Acura Pharmaceuticals Inc. (Nasdaq: ACUR) develops products meant to reduce abuse of certain prescription medications. One of the company's medicines, Aversion, uses active pharmaceutical ingredients to discourage and curb opioid abuse. Another product, Impede, is used to reduce the abuse of pseudoephedrine (PSE), a common ingredient in cold medicines. Acura stock is up 88.9% to $1.02 since Feb. 1. But the ACUR stock price has plunged 53.4% in the last 12 months.
Top Penny Stocks for February 2017 No. 1: Naked Brand Group Inc.
Naked Brand Group Inc. (Nasdaq: NAKD) sells clothing and apparel for both men and women. Specifically, the New York-based company retails sleepwear, underwear, and loungewear. On Feb. 2, the NAKD stock price skyrocketed 138% after the firm said it was launching a new clothing line called "Comfortably You," which includes women's loungewear and sleepwear. The stock is up 136.4% to $2.86 in February. Naked stock is up 11.7% since February 2016.
While we don't recommend investing in those five penny stocks, we do recommend considering Riggs' latest pick. Riggs - an expert at identifying massive profit potential in the small-cap sector - likes this company because it provides products for several key industries.
Here's the best penny stocks to buy right now...
This Is One of the Best Penny Stocks to Buy in 2017
Riggs' favorite penny stock investment right now is Intevac Inc. (Nasdaq: IVAC).
Shares of IVAC are up 10.2% over the last month and currently trade at $9.48. Although that price is technically above the penny stock cutoff of $5 a share, the company's presence in several growing markets makes it worth the four extra bucks.
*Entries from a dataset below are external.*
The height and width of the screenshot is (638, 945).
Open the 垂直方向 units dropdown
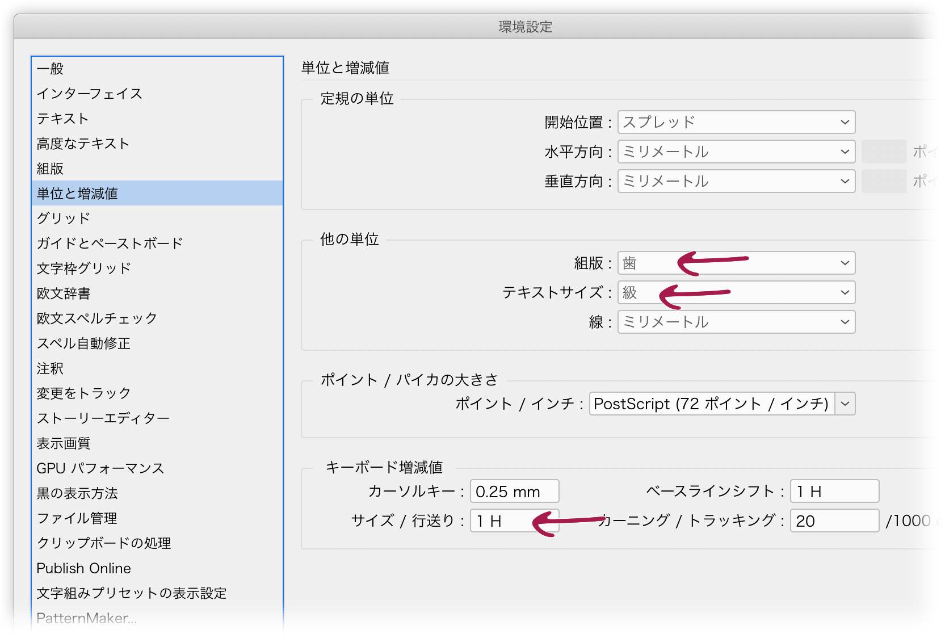pyautogui.click(x=735, y=181)
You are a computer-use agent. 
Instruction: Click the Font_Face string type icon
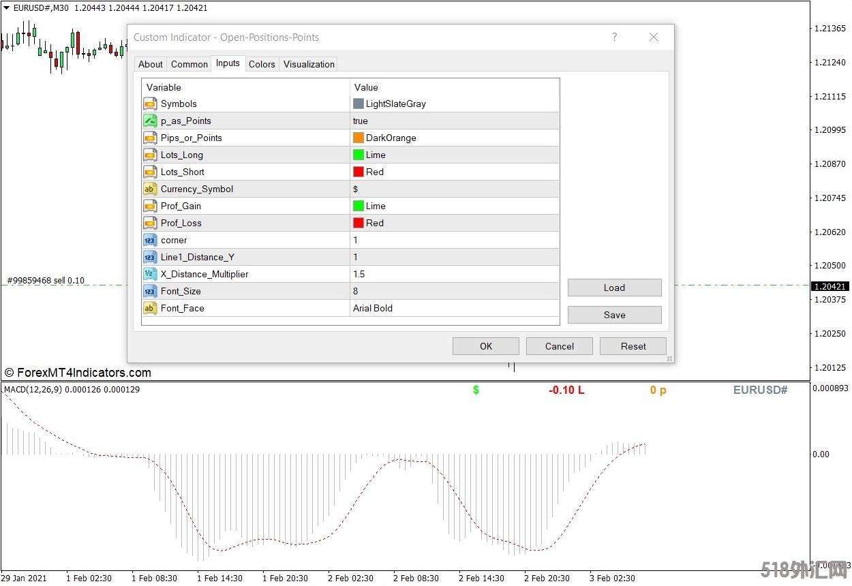point(150,308)
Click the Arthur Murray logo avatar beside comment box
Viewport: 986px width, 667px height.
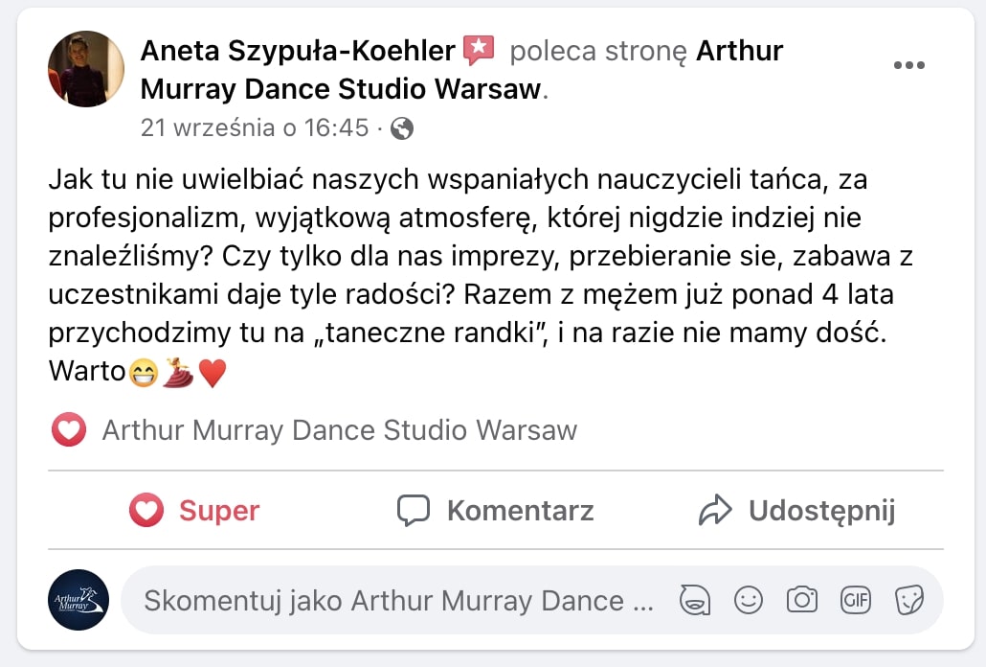pos(78,600)
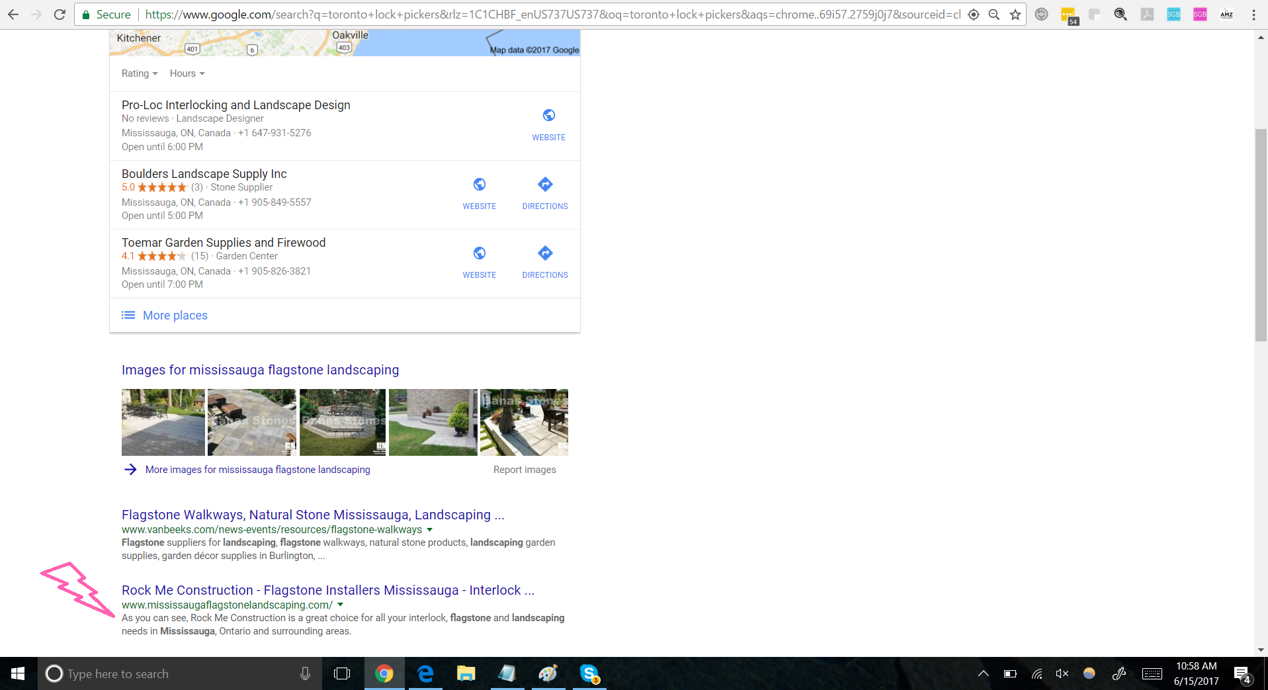The height and width of the screenshot is (690, 1268).
Task: Open the first flagstone patio image thumbnail
Action: [163, 422]
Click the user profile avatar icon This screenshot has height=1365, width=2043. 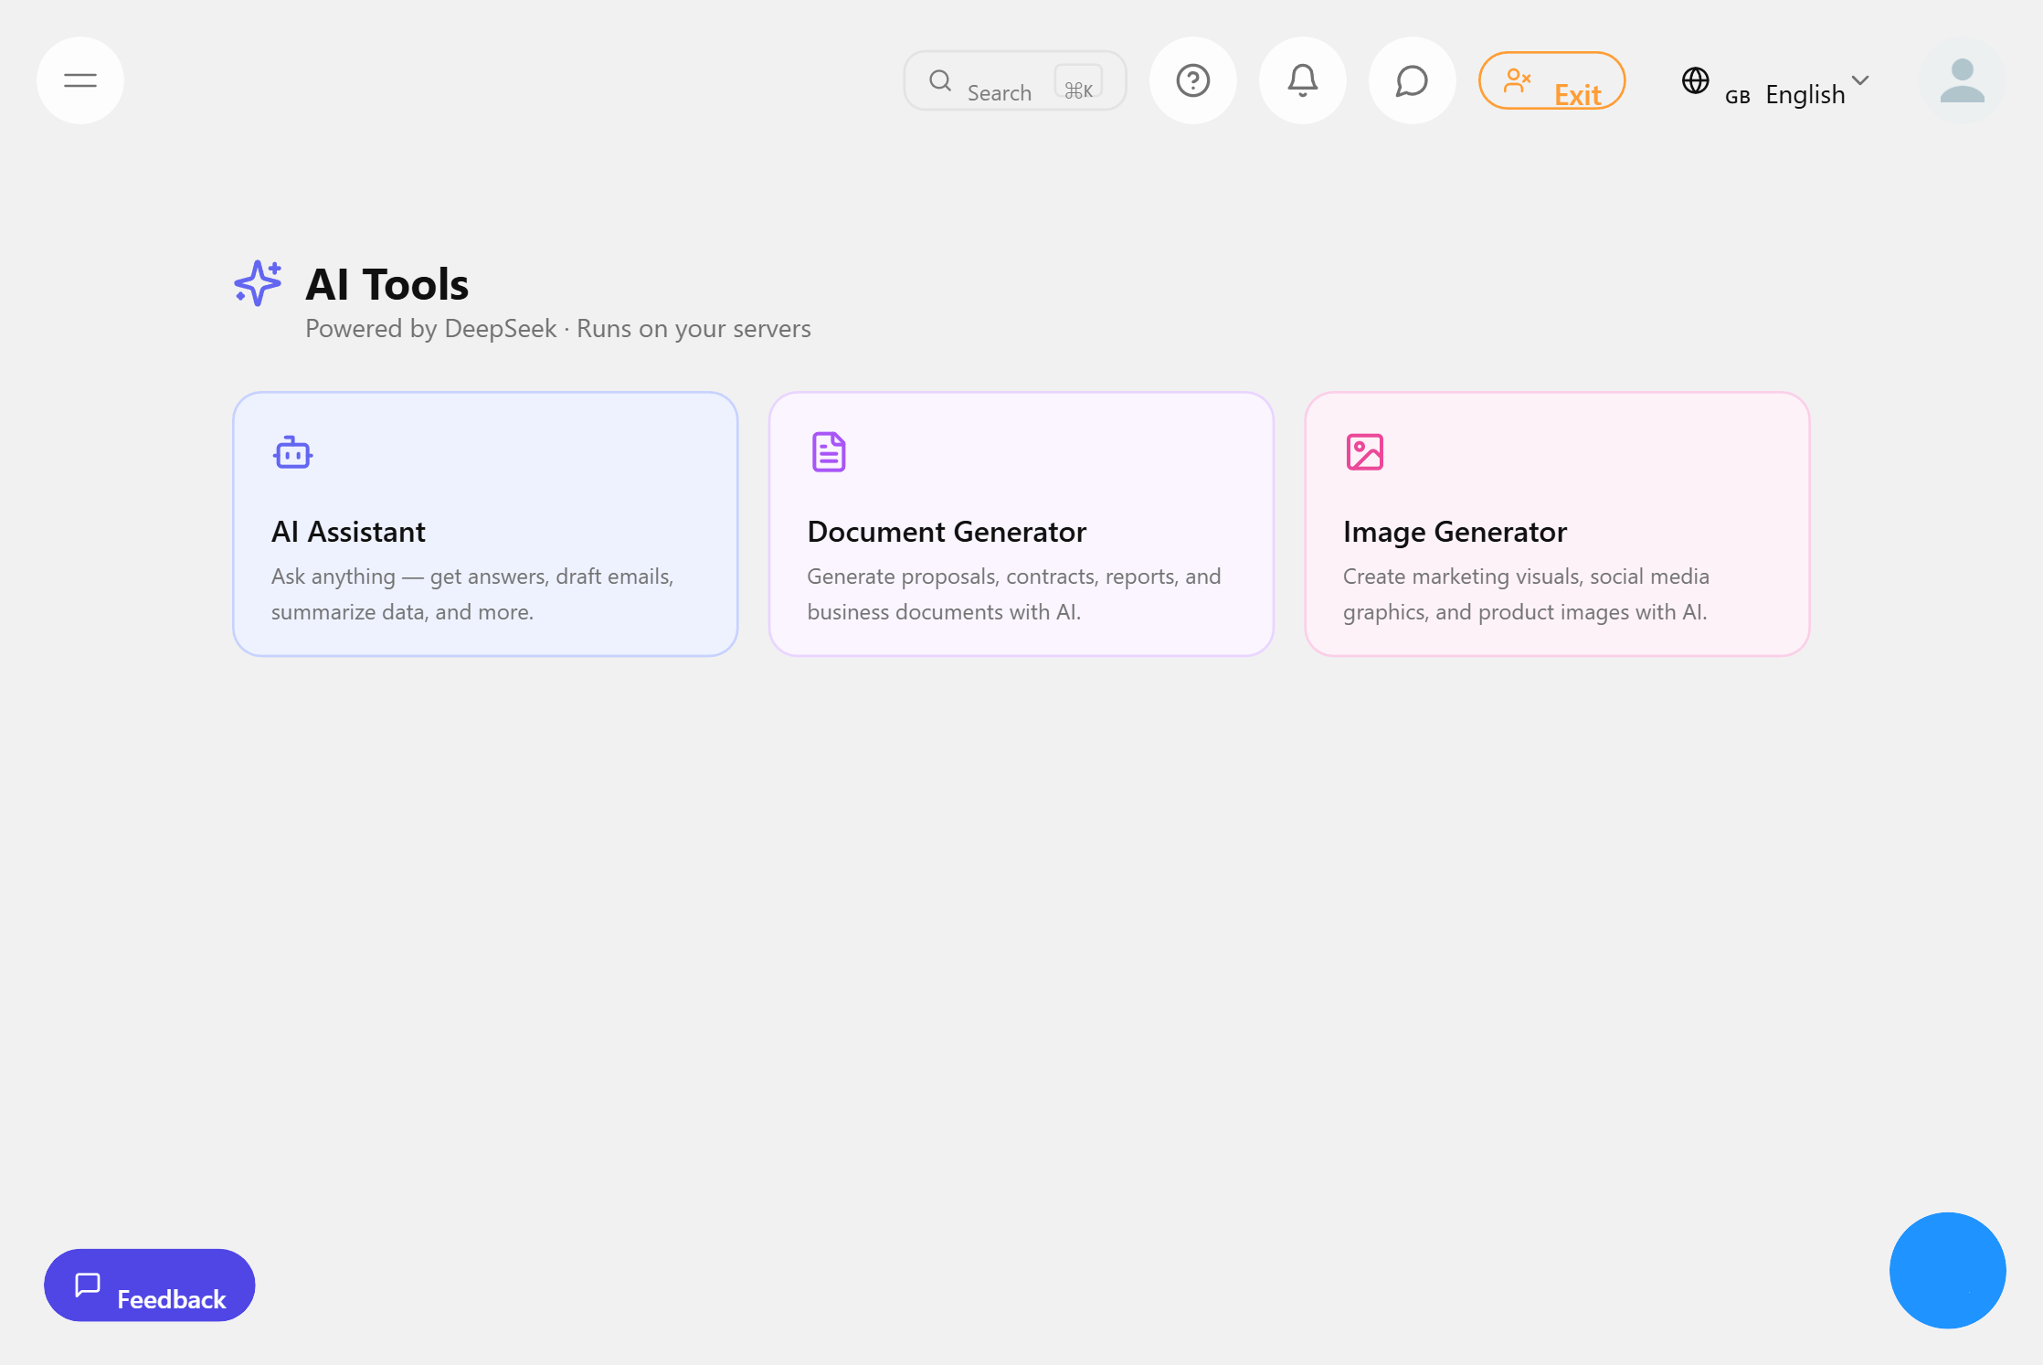click(x=1963, y=80)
You see, Intevac is a semiconductor company that supplies sensor technology used in thin-film equipment. This kind of equipment is used in many different industries, including defense, solar, and digital media. For example, Intevac's sensors can be found in night-vision technology used by the military. They can also be found in solar panels installed on rooftops and cameras used for standard photography.
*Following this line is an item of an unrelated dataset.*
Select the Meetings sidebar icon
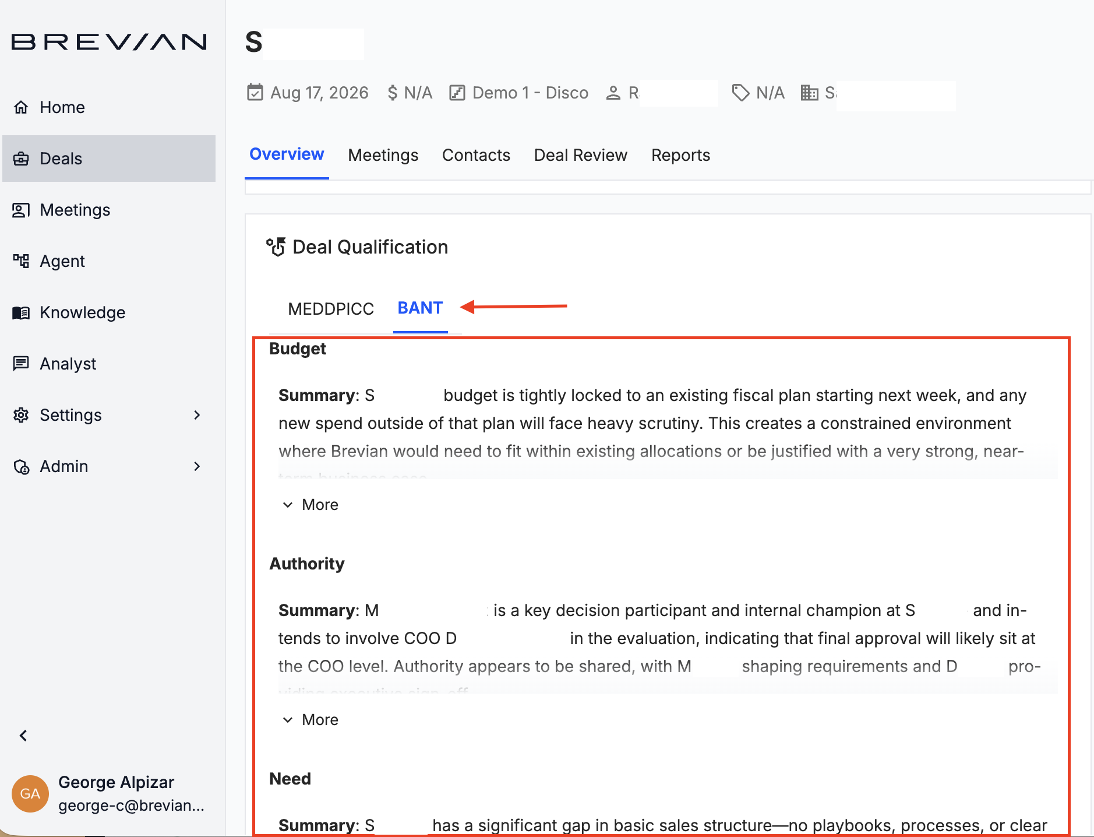Viewport: 1094px width, 837px height. click(21, 209)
Intevac has plenty of growth potential because it's tapped into these booming industries. GTM Research projects 410 megawatts of community solar will be installed by the end of 2017 - up 88.1% from 218 megawatts in 2016. And Deloitte reports that revenue from defense subsectors are expected to grow 3.2% this year.
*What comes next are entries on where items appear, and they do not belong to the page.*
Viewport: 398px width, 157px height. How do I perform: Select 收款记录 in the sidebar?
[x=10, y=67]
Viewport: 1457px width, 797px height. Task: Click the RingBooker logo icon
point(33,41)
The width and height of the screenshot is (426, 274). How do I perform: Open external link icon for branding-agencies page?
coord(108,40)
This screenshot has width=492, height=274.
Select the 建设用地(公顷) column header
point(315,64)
But Riggs also likes Intevac stock because it shocked analysts in its latest earnings report. The company earned $0.13 per share in Q4 2016, which surpassed three Zacks Investment Research analysts' expectation of $0.07. Those earnings per share also marked a huge 208% increase from Q4 2015, which saw a loss of $0.12 per share.
With rising earnings and a strong presence in several growing industries, IVAC is a more expensive penny stock for strong reasons. It's the rare small-cap company that's poised for long-term success.